_Assigned task_
From the line that includes "Given: Open the ヘルプ(H) menu in the menu bar" to the closing line of the data, please transcribe every line exactly and add nothing.

---------- Excerpted data ----------

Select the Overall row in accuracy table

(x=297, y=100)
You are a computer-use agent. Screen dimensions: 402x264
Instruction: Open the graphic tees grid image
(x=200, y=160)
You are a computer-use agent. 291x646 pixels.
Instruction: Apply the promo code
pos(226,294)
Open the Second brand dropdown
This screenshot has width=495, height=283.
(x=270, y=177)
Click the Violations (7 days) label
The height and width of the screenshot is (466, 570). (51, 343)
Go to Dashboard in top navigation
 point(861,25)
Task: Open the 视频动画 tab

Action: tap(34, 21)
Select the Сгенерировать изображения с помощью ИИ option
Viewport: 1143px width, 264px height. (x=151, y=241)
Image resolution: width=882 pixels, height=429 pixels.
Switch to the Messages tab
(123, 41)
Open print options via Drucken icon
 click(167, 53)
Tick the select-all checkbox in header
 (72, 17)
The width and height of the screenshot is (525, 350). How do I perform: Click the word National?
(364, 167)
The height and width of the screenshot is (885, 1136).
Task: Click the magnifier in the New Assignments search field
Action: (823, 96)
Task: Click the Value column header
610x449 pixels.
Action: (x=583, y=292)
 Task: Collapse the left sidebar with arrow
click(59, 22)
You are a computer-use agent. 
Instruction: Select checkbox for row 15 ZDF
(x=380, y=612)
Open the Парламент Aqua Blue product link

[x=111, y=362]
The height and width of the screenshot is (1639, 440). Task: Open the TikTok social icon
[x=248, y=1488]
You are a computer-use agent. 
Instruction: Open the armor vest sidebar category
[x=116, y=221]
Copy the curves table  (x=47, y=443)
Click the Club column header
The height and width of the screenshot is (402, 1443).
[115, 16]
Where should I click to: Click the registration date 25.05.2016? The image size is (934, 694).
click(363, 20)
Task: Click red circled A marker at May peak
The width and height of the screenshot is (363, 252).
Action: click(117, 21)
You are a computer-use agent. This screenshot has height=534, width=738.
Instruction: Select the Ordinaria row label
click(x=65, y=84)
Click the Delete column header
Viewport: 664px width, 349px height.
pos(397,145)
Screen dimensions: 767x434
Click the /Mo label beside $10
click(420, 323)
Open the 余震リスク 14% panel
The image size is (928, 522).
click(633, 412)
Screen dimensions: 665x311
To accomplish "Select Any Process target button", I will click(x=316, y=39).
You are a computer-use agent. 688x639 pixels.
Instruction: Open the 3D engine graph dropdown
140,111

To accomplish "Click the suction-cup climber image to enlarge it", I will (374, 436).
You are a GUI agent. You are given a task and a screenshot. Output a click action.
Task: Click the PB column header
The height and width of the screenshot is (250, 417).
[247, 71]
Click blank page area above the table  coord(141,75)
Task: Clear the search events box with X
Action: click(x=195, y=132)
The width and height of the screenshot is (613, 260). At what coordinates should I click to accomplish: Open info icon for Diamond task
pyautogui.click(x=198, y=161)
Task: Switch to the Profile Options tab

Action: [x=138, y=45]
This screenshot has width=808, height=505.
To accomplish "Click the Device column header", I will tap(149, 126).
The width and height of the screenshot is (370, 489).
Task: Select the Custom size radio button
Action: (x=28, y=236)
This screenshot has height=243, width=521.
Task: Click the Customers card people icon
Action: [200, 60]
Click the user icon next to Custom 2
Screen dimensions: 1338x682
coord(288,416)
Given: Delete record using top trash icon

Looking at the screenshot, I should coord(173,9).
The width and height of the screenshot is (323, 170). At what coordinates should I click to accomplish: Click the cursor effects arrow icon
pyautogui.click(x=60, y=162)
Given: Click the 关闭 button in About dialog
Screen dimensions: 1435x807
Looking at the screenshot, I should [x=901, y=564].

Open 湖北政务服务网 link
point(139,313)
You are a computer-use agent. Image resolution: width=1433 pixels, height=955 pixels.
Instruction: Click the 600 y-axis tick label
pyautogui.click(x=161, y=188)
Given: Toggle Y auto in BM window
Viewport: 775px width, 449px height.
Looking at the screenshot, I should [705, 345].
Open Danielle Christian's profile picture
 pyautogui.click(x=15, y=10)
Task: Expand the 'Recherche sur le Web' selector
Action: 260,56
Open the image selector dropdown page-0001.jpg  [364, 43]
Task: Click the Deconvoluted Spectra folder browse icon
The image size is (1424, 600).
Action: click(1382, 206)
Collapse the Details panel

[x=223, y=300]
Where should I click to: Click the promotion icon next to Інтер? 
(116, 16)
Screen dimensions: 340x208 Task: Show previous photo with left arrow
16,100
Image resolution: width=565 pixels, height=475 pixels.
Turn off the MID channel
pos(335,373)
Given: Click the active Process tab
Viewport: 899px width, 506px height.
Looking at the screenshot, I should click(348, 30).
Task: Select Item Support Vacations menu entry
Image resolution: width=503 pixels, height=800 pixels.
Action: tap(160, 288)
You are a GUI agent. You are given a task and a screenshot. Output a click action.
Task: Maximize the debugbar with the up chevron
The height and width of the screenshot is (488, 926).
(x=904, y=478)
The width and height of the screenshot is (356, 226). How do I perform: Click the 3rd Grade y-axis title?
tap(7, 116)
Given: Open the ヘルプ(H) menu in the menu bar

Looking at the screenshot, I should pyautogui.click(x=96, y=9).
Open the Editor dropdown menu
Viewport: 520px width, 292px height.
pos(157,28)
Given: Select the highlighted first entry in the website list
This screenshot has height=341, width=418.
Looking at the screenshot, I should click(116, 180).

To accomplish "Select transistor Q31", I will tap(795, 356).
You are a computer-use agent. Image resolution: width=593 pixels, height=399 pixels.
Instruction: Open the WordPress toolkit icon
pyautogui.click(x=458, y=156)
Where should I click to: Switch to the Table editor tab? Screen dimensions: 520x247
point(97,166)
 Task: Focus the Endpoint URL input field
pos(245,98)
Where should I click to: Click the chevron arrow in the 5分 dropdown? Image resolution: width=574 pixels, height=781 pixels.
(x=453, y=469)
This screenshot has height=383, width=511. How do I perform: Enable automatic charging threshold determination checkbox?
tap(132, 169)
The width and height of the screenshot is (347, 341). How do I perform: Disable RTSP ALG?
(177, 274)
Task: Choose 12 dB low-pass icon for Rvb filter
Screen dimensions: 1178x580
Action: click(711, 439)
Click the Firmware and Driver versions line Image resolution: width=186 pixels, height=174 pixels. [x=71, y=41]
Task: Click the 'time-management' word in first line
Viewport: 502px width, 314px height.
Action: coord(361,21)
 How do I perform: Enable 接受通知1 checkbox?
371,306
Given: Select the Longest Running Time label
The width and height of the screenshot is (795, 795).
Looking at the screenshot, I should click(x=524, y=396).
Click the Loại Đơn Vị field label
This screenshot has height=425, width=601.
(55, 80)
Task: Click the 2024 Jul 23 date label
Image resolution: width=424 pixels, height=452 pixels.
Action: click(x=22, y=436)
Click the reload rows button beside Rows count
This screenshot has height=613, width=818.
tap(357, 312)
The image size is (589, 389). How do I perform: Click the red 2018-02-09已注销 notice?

----------

_Finished exercise_
Given: Open the ヘルプ(H) menu in the menu bar

Looking at the screenshot, I should pyautogui.click(x=96, y=9).
Open the Editor dropdown menu
Viewport: 520px width, 292px height.
pos(157,28)
Given: Select the highlighted first entry in the website list
This screenshot has height=341, width=418.
Looking at the screenshot, I should click(116, 180).

To accomplish "Select transistor Q31", I will tap(795, 356).
You are a computer-use agent. Image resolution: width=593 pixels, height=399 pixels.
Instruction: Open the WordPress toolkit icon
pyautogui.click(x=458, y=156)
Where should I click to: Switch to the Table editor tab? Screen dimensions: 520x247
point(97,166)
 Task: Focus the Endpoint URL input field
pos(245,98)
Where should I click to: Click the chevron arrow in the 5分 dropdown? Image resolution: width=574 pixels, height=781 pixels.
(x=453, y=469)
This screenshot has height=383, width=511. How do I perform: Enable automatic charging threshold determination checkbox?
tap(132, 169)
The width and height of the screenshot is (347, 341). How do I perform: Disable RTSP ALG?
(177, 274)
Task: Choose 12 dB low-pass icon for Rvb filter
Screen dimensions: 1178x580
Action: click(711, 439)
Click the Firmware and Driver versions line Image resolution: width=186 pixels, height=174 pixels. [x=71, y=41]
Task: Click the 'time-management' word in first line
Viewport: 502px width, 314px height.
Action: coord(361,21)
 How do I perform: Enable 接受通知1 checkbox?
371,306
Given: Select the Longest Running Time label
The width and height of the screenshot is (795, 795).
Looking at the screenshot, I should click(x=524, y=396).
Click the Loại Đơn Vị field label
This screenshot has height=425, width=601.
(55, 80)
Task: Click the 2024 Jul 23 date label
Image resolution: width=424 pixels, height=452 pixels.
Action: click(x=22, y=436)
Click the reload rows button beside Rows count
This screenshot has height=613, width=818.
tap(357, 312)
The image size is (589, 389). How do I perform: Click the red 2018-02-09已注销 notice?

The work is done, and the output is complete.